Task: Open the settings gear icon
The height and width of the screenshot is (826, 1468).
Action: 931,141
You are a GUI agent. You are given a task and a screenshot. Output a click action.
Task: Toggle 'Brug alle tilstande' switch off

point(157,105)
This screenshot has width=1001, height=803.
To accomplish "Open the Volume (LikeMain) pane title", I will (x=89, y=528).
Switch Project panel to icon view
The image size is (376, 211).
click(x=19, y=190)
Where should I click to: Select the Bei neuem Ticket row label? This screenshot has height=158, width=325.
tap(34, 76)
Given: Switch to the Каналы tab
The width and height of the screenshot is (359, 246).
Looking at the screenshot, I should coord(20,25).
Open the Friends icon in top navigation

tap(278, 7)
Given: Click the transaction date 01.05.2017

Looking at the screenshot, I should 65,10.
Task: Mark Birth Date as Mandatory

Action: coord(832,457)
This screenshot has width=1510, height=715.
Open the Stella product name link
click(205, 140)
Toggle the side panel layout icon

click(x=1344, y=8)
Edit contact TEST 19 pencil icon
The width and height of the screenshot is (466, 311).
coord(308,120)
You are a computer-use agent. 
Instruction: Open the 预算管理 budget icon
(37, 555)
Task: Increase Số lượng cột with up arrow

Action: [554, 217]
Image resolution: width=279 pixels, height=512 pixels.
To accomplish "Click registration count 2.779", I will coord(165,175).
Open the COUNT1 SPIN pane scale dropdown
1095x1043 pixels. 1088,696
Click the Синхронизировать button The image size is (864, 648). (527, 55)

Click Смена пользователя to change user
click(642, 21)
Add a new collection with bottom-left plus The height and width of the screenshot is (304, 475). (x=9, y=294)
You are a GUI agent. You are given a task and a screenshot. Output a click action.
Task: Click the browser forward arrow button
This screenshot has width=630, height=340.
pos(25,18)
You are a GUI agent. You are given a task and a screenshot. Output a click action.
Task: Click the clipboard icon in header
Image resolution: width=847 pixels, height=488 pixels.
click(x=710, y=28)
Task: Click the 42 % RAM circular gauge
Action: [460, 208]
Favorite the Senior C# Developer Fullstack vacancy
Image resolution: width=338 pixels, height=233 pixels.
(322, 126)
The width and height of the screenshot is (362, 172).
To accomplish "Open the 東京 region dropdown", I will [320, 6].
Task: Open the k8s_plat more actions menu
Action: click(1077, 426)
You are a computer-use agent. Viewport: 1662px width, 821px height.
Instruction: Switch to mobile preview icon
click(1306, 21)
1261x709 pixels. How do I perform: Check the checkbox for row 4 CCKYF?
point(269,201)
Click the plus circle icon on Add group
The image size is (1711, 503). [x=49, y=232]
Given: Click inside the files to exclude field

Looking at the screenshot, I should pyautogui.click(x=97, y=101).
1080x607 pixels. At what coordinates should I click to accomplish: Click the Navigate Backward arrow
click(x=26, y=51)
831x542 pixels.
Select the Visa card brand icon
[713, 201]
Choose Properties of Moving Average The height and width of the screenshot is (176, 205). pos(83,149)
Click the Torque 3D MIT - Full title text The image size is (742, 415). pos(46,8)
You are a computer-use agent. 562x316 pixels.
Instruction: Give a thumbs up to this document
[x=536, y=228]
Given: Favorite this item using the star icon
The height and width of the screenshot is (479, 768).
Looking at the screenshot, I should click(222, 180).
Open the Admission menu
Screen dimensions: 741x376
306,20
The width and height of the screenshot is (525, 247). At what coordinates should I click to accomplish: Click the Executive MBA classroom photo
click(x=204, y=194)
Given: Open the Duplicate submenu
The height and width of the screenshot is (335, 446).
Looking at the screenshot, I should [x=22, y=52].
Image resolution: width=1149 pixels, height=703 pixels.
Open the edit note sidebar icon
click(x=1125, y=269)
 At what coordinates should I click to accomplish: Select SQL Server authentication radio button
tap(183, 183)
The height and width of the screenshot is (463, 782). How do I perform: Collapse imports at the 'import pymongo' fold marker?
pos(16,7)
----------------
Rewrite the rows starting with the line with "Task: Increase Số lượng cột with up arrow" and going on through the line with "Add a new collection", replacing "collection" with "folder" and leaving everything else unchanged.

■ **Exercise answer**
Task: Increase Số lượng cột with up arrow

Action: [554, 217]
Image resolution: width=279 pixels, height=512 pixels.
To accomplish "Click registration count 2.779", I will coord(165,175).
Open the COUNT1 SPIN pane scale dropdown
1095x1043 pixels. 1088,696
Click the Синхронизировать button The image size is (864, 648). (527, 55)

Click Смена пользователя to change user
click(642, 21)
Add a new folder with bottom-left plus The height and width of the screenshot is (304, 475). (x=9, y=294)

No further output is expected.